There have been four broadly defined styles of writing in the
last 3000 Years:
1.
Seal scripts,
2.
Regular Brush scripts,
3.
Running script,
4.
"Grass" script.
The printing of abbreviated characters is still forbidden in
Taiwan but has become the normal practice in the People's
Republic of China. The non-abbreviated characters is referred to
as the "traditional" characters. Many of the old people in the
People's Republic of China still use the traditional characters
and some have trouble with the abbreviated characters. The
abbreviated characters is sometimes referred to as the "simplified"
characters.
Methods of Transliteration
In the English-speaking world, since 1892, Chinese
words (except personal and place-names) have usually been
transliterated according to a phonetic spelling system called
Wade-Giles romanization, propounded by Sir Thomas Wade (1818-95)
and Herbert Giles (1845-1935). Personal names were romanized
according to individual wishes, however, and place-names followed
the nonsystematic spellings of the Chinese Post Office. Since
1958 another phonetic romanization known as Pinyin ("spelling")
has had official standing in the People's Republic of China,
where it is used for telegrams and in primary education.
Replacement of the traditional characters by Pinyin has been
advocated but is unlikely to be carried through completely
because of the threat it poses to literature and historical
documentation in the classical language.
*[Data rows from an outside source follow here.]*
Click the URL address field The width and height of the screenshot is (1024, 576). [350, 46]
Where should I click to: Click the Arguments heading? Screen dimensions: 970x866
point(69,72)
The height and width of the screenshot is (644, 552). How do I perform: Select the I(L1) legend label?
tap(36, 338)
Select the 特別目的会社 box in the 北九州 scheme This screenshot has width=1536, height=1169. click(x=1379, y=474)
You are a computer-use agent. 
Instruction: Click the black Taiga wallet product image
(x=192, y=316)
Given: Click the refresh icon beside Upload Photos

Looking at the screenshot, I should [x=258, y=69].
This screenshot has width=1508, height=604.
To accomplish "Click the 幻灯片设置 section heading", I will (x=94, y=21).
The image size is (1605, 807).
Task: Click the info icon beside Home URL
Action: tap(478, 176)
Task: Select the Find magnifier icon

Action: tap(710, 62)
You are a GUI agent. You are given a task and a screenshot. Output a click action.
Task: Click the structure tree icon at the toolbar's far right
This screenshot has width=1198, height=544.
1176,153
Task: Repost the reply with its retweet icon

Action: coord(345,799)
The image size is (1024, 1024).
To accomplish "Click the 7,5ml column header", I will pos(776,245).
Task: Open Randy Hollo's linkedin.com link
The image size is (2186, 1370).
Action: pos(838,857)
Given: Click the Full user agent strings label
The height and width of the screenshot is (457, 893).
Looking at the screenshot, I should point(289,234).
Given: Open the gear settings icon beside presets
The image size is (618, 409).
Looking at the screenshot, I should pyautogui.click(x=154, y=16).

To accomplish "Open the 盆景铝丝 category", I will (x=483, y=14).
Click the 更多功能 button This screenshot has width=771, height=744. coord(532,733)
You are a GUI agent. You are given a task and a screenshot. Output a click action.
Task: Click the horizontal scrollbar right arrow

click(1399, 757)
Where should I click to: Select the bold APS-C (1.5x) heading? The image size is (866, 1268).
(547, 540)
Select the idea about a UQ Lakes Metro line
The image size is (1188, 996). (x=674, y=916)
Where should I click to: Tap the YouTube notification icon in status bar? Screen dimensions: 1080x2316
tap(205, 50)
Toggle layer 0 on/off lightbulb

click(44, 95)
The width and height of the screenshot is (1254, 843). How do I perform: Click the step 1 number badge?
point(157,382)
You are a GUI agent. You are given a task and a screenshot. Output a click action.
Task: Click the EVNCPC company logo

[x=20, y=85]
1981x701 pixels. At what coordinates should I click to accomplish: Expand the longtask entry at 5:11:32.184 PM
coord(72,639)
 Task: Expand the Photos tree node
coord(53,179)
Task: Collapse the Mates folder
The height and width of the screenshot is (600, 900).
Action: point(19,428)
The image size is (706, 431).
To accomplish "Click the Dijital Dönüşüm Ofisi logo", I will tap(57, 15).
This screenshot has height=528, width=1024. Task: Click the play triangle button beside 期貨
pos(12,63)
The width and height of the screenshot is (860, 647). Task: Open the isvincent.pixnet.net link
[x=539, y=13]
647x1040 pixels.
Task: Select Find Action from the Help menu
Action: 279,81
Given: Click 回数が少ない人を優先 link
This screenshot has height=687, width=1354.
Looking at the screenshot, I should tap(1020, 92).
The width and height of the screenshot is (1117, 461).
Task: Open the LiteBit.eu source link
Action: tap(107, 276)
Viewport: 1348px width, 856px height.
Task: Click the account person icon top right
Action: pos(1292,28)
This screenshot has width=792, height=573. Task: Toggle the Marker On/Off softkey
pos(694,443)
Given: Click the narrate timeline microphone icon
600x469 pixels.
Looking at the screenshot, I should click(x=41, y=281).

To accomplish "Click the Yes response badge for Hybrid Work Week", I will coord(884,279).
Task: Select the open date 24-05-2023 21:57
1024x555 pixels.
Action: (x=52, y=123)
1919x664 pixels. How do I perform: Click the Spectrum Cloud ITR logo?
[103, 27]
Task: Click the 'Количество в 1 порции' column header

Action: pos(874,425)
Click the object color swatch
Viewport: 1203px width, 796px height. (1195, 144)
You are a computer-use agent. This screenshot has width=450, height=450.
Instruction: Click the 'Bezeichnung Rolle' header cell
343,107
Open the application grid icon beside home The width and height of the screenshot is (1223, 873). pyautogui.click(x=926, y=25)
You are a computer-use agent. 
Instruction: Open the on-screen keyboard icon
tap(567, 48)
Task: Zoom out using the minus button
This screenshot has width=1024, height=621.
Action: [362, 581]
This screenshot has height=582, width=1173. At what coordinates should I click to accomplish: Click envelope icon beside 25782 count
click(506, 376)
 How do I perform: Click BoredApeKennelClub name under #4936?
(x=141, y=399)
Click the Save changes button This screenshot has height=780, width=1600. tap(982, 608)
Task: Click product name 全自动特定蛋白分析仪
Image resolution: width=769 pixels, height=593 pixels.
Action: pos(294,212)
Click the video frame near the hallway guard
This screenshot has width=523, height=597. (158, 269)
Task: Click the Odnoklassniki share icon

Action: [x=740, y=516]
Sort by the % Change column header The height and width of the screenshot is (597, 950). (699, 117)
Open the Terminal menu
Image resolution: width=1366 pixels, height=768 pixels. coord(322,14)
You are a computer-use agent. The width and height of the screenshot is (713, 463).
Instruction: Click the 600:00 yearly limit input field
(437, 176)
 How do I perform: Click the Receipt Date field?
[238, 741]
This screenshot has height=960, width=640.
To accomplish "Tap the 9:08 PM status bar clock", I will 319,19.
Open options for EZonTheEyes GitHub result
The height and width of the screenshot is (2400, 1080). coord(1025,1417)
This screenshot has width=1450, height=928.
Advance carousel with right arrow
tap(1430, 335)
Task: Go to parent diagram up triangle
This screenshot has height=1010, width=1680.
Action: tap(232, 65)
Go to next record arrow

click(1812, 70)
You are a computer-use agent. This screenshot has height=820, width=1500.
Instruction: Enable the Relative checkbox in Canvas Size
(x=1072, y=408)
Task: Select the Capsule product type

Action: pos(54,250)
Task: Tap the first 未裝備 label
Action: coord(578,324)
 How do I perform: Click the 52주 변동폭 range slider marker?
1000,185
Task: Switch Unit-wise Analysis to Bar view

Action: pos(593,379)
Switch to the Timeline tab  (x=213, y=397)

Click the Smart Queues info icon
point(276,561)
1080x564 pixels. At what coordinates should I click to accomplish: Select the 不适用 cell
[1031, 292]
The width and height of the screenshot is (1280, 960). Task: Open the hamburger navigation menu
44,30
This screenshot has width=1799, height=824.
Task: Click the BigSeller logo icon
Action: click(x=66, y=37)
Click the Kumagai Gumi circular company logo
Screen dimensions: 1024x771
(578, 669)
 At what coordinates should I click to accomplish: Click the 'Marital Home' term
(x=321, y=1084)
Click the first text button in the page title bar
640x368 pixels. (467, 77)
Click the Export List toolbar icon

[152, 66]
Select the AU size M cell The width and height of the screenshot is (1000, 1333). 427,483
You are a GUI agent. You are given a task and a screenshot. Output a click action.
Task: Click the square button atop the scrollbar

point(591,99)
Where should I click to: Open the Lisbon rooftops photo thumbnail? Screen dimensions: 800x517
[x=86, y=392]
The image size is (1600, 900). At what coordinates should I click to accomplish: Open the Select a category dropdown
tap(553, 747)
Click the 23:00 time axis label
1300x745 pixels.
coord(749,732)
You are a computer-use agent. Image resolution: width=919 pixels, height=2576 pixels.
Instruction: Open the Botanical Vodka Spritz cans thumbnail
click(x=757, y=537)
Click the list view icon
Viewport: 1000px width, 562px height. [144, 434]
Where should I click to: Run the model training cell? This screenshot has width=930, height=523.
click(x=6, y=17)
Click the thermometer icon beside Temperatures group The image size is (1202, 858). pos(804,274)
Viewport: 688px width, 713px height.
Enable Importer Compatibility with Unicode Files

Simplification of the
sound system through time, with the resultant homonyms, has made
the terse classical style unintelligible when transcribed in an
alphabetic script. Since Jan. 1, 1979, Xinhua (New China News
Agency) has used Pinyin in all dispatches to foreign countries.
The U. S. government, many scholarly publications, and newspapers
such as the New York Times have also adopted the Pinyin system,
as has the Funk & Wagnall's New Encyclopedia.